REQUIRED WORK ->
After finding the line with "Open the All distributions dropdown" in the entries below, retype exactly each line from there through the line with "Click the arrow", including that final line.

RECORDS ->
++++++++

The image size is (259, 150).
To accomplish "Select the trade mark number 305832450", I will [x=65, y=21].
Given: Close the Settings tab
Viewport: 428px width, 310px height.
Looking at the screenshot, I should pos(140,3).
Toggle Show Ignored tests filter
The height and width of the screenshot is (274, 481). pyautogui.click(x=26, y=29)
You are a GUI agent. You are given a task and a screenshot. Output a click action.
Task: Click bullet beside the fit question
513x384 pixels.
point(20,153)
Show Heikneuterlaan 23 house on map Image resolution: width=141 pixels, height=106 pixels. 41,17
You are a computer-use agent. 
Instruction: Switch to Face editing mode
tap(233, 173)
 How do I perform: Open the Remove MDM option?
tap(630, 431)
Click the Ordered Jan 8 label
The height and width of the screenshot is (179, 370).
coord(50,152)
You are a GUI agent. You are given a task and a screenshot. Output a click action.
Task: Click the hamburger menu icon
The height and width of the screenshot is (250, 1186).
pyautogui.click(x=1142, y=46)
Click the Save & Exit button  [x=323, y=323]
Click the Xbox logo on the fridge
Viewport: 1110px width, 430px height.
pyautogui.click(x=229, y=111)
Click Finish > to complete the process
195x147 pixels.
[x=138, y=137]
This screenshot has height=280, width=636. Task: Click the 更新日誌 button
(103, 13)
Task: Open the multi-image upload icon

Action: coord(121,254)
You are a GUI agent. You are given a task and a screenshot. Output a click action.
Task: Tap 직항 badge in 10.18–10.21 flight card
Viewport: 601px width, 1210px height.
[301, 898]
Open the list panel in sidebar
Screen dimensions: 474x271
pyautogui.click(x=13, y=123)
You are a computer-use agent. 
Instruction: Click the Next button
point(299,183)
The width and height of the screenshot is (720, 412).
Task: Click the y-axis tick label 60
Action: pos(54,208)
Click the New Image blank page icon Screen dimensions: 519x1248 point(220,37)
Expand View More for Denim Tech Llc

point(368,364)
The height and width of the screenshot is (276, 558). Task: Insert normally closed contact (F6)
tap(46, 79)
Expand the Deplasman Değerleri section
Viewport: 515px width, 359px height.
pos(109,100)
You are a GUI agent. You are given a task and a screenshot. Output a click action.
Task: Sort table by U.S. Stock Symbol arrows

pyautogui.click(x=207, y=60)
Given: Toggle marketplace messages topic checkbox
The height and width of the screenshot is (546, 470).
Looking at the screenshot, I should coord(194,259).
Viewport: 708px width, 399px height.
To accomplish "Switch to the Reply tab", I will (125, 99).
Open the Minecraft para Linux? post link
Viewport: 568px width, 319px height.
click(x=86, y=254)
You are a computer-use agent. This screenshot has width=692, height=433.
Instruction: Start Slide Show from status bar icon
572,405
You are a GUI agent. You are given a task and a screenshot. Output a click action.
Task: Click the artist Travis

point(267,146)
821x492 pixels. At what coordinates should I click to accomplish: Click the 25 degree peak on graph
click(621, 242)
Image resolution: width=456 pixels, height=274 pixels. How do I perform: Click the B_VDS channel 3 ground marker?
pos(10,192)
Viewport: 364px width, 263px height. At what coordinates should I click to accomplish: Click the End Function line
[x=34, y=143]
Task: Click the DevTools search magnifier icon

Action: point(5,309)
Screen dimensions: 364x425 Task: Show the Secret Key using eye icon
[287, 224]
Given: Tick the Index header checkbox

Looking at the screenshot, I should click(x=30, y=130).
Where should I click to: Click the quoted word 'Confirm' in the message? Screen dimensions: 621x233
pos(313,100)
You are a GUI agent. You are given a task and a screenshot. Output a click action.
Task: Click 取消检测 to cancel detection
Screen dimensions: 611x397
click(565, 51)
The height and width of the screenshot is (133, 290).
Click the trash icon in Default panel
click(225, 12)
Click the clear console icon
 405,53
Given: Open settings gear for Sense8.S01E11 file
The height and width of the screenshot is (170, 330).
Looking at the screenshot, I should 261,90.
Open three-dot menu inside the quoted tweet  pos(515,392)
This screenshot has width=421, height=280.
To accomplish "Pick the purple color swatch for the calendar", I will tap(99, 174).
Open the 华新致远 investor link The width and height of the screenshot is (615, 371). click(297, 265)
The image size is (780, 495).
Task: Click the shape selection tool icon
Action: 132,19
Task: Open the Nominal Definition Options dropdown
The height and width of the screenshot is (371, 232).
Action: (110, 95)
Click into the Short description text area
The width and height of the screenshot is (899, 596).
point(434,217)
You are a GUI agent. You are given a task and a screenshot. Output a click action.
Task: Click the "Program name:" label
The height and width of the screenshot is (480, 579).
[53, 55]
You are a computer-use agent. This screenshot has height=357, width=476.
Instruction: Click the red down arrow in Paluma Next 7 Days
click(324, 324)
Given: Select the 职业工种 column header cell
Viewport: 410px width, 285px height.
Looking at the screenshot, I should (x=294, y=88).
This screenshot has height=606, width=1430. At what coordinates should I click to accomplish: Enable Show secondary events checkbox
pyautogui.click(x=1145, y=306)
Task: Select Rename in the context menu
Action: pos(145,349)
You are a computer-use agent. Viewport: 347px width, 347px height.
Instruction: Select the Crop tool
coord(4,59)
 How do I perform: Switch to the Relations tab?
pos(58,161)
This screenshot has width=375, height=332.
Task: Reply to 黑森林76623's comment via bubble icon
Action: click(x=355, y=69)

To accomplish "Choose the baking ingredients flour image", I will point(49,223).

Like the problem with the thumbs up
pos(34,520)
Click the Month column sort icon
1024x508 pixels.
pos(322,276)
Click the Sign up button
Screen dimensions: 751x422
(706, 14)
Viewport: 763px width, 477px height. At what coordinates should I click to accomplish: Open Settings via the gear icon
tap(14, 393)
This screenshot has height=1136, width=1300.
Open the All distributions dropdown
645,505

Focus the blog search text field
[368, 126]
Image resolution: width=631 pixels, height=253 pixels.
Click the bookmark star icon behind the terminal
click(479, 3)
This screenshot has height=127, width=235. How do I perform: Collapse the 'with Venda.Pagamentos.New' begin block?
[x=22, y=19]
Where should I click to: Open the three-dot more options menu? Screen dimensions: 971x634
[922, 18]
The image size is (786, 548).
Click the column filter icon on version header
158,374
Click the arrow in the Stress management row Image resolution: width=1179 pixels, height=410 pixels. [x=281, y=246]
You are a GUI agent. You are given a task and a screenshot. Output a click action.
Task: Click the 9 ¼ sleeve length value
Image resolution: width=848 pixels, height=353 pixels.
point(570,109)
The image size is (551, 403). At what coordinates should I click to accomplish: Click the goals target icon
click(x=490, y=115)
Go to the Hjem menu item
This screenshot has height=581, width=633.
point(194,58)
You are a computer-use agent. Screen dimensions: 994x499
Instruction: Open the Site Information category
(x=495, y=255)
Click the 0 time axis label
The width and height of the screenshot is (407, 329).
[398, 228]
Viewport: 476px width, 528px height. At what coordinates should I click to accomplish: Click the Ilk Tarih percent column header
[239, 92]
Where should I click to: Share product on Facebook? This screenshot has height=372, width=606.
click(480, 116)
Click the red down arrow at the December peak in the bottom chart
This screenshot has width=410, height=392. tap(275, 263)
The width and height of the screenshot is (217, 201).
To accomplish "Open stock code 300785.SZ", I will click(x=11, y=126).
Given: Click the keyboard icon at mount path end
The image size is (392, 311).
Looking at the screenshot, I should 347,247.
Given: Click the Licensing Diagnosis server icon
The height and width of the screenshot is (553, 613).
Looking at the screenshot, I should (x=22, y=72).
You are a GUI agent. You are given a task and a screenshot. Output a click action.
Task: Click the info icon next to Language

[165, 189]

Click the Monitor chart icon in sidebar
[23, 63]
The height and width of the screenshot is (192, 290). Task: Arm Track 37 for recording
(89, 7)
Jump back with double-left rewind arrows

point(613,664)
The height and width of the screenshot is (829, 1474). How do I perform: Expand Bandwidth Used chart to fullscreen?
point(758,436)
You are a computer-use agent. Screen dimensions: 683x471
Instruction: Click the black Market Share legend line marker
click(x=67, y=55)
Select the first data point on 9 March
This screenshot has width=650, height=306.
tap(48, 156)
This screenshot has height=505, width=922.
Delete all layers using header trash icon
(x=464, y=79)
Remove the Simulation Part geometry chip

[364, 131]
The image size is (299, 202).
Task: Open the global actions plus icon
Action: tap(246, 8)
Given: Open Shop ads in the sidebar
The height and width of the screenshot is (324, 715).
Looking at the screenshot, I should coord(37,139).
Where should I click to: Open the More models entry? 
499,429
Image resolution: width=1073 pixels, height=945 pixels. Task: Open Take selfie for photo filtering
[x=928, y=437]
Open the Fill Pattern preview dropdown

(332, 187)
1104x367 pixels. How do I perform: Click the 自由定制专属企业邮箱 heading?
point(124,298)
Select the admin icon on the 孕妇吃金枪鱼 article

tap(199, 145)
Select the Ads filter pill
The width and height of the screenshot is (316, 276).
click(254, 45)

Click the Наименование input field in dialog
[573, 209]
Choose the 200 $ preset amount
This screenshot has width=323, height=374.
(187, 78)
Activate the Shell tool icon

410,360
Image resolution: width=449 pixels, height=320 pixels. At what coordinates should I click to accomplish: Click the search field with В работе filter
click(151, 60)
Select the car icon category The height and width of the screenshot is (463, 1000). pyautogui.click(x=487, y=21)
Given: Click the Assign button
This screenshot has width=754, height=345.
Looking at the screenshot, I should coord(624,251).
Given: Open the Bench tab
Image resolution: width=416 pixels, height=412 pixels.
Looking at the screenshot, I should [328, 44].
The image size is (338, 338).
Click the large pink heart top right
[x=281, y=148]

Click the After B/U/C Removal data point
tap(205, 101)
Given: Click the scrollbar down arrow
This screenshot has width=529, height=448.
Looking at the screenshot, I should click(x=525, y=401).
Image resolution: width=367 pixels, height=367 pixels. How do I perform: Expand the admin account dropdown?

++++++++

RESULT BELOW ->
Open the All distributions dropdown
645,505

Focus the blog search text field
[368, 126]
Image resolution: width=631 pixels, height=253 pixels.
Click the bookmark star icon behind the terminal
click(479, 3)
This screenshot has height=127, width=235. How do I perform: Collapse the 'with Venda.Pagamentos.New' begin block?
[x=22, y=19]
Where should I click to: Open the three-dot more options menu? Screen dimensions: 971x634
[922, 18]
The image size is (786, 548).
Click the column filter icon on version header
158,374
Click the arrow in the Stress management row Image resolution: width=1179 pixels, height=410 pixels. [x=281, y=246]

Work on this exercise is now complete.